I hear the flow of underground waters. I see the bloody head of a man on the dark stream. Someone wounded, someone slain floats there. I take in this image for a long time, shuddering. I see a large black scarab floating past on the dark stream. ~Carl Jung, Red Book, Page 237

A thousand serpents crowd around, veiling the sun. Deep night falls . A red stream of blood, thick red blood springs up, surging for a long time, then ebbing. I am seized by fear. What did I see?  ~Carl Jung, Red Book, Page 237

I was able to link the picture up with the sea of blood I had previously fantasized about. / Though I could not then grasp the significance of the hero killed, soon after I had a dream in which Siegfried was killed by myself It was a case of destroying the hero ideal of my efficiency. ~Carl Jung, Red Book, Page 238, fn 85

Blood shone at me from the red light of the crystal, and when I picked it up to discover its mystery, there lay the horror uncovered before me: in the depths of what is to come lay murder. The blond hero lay slain. ~Carl Jung, Red Book, Page 239

And as the rising sun of spring quickens the dead earth, so the sun of the depths quickened the dead, and thus began the terrible struggle between light and darkness. Out of that burst the powerful and ever unvanquished source of blood. This was what was to come, which you now experience in your life, and it is even more than that.  ~Carl Jung, Red Book, Page 239

Therefore I take part in that murder; the sun of the depths also shines in me after the murder has been accomplished; the thousand serpents that want to devour the sun are also in me. I myself am a murderer and murdered, sacrificer and sacrificed. The upwelling blood streams out of me. ~Carl Jung, Red Book, Page 239

Your blood will stream forth. The peoples demonstrate this at the present time in unforgettable acts, that will be written with blood in unforgettable books for eternal memory. ~Carl Jung, Red Book, Page 239

But I ask you, when do men fall on their brothers with mighty weapons and bloody acts!’ They do such if they do not know that their brother is themselves. They themselves are sacrificers, but they mutually do the service of sacrifice. They must all sacrifice each other, since the time has not yet come when man puts the bloody knife into himself, in order to sacrifice the one he kills in his brother. ~Carl Jung, Red Book, Page 239

 

They should sacrifice the hero in themselves, and because they do not know this, they kill their courageous brother. The time is still not ripe. But through this blood sacrifice, it should ripen. ~Carl Jung, Red Book, Page 239

 

Hence all this that takes place in these days must also be, so that the renewal can come. Since the source of blood that follows the shrouding of the sun is also the source of the new life.  ~Carl Jung, Red Book, Page 239

 

Your blood also will stream from many wounds in this frightful struggle. Your shock and doubt will be great, but from such torment the new life will be born. Birth is blood and torment. ~Carl Jung, Red Book, Page 239

 

Is this your way, my soul? The blood boils in me and I would strangle you if I could seize you. You weave the thickest darknesses and I am like a madman caught in your net. But I yearn, teach me. ~Carl Jung, Red Book, Page 240

 

I: “I am a stranger here and everything seems strange to me, anxious as in a dream. Who are you?”

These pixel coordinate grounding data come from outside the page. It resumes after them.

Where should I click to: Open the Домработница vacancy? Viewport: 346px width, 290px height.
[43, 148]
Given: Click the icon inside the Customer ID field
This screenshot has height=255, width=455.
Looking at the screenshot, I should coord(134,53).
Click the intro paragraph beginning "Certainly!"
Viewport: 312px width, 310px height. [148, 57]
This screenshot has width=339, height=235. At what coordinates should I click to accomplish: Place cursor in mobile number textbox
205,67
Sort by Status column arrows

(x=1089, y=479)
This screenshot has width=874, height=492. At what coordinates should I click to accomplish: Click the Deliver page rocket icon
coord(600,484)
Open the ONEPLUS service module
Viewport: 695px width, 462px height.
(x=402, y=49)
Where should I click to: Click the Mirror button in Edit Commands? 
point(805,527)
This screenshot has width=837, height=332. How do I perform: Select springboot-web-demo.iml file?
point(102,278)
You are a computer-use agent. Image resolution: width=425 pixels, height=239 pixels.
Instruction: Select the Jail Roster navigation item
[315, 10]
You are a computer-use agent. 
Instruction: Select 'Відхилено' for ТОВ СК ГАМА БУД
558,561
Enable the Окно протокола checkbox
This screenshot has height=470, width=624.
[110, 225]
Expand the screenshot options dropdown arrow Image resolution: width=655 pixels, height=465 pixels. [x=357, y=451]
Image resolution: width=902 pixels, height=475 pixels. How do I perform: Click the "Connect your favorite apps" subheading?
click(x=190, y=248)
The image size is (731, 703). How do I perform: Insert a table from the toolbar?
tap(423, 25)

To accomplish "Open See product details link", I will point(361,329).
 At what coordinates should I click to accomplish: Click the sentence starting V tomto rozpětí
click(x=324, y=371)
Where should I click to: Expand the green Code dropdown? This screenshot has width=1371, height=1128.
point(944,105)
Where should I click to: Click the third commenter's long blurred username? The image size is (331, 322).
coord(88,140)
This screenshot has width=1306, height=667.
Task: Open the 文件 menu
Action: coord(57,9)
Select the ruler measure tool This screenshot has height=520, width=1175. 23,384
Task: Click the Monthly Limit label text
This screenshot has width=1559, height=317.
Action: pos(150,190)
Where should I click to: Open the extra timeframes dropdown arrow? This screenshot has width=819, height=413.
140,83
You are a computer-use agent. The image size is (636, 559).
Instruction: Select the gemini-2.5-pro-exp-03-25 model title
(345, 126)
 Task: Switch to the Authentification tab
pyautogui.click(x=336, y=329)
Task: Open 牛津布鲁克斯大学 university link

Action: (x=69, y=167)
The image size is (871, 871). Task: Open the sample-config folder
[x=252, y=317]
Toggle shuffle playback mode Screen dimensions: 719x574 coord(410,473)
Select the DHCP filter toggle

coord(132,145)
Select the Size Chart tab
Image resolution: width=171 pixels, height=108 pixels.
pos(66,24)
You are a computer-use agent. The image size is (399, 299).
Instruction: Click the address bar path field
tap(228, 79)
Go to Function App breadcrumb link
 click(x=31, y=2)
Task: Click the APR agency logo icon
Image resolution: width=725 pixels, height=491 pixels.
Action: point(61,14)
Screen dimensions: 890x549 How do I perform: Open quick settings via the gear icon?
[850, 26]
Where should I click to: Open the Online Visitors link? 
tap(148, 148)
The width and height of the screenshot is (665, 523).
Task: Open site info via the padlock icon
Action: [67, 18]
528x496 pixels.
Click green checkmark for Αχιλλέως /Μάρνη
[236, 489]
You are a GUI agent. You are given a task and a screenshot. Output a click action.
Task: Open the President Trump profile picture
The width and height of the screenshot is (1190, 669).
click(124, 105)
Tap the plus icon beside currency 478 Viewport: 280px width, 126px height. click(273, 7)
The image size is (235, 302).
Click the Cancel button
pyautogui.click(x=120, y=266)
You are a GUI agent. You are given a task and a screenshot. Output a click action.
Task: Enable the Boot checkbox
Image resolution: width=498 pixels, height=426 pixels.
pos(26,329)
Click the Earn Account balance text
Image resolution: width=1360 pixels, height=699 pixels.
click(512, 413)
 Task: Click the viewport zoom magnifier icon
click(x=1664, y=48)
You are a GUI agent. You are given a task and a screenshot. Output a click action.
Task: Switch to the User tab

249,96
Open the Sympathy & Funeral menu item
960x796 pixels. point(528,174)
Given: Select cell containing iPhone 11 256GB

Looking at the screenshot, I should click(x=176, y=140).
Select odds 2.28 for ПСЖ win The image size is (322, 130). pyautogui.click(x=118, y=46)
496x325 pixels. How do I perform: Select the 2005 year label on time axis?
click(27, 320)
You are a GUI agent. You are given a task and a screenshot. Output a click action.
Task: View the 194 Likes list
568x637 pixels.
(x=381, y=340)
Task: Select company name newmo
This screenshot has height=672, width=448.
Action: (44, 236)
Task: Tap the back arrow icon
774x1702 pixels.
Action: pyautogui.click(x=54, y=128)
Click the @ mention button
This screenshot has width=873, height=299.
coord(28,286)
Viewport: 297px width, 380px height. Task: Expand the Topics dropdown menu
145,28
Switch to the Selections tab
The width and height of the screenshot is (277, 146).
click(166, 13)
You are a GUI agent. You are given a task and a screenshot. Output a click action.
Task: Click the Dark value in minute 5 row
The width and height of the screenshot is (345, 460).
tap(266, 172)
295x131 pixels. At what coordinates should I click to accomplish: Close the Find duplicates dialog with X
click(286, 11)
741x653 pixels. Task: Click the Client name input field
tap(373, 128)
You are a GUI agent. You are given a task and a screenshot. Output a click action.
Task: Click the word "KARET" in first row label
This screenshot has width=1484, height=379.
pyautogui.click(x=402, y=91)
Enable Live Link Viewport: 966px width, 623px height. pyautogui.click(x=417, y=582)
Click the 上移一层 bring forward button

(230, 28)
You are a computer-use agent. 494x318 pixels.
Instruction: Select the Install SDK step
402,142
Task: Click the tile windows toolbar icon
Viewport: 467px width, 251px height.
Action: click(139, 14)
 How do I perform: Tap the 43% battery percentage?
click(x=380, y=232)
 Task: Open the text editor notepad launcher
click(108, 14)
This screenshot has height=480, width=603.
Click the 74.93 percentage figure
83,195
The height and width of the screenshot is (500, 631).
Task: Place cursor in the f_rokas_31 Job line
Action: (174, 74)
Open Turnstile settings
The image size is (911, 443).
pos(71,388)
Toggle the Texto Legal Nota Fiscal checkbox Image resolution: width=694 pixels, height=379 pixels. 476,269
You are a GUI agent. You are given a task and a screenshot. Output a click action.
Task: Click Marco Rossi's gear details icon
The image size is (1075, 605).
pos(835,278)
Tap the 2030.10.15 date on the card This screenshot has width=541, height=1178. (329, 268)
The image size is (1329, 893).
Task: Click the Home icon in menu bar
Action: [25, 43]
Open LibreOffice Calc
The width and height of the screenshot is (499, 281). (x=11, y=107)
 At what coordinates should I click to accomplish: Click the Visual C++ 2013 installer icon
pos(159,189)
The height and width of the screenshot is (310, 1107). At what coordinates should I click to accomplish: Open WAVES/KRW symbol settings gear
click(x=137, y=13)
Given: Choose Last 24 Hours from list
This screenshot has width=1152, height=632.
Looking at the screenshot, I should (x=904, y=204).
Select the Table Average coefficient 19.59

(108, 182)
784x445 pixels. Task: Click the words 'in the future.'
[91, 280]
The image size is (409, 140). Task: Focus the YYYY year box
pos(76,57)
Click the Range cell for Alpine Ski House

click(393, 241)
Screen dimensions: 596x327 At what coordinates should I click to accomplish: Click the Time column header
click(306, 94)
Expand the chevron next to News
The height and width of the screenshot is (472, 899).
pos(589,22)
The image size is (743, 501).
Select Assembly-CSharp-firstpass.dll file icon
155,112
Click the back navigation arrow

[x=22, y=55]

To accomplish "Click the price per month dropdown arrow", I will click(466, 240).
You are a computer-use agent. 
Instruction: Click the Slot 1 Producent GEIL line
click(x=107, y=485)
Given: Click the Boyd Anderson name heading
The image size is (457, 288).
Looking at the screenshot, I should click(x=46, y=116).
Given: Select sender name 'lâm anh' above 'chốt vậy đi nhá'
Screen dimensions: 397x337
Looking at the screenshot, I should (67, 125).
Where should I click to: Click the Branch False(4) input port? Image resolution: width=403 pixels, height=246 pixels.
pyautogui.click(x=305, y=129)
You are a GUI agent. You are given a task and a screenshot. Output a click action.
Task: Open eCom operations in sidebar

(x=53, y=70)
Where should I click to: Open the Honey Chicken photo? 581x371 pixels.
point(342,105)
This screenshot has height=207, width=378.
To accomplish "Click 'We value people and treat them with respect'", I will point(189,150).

E: “I am Elijah and this is my daughter Salome.”

I: “The daughter of Herod, the bloodthirsty woman?”  ~Carl Jung, Red Book, Page 246

 

Salome: “Do you love me?”

I : “How can I love you? How do you come to this question? I see only one thing, you are Salome, a tiger, your hands are stained with the blood of the holy one. How should I love you?” ~Carl Jung, Red Book, Page 246

 

E: “You heard what Salome said.”

I: “I cannot believe that you, the prophet, can recognize her as a daughter and a companion. Is she not engendered from heinous seed> Was she not vain greed and criminal lust?”

E: “But she loved a holy man.”

I: “And shamefully shed his precious blood.” ~Carl Jung, Red Book, Page 246

 

E: “Why are you amazed? But you see it, we are together.”

I: “What my eyes see is exactly what I cannot grasp. You, Elijah, who are a prophet, the mouth of God, and she, a bloodthirsty horror. You are the symbol of the most extreme contradiction.”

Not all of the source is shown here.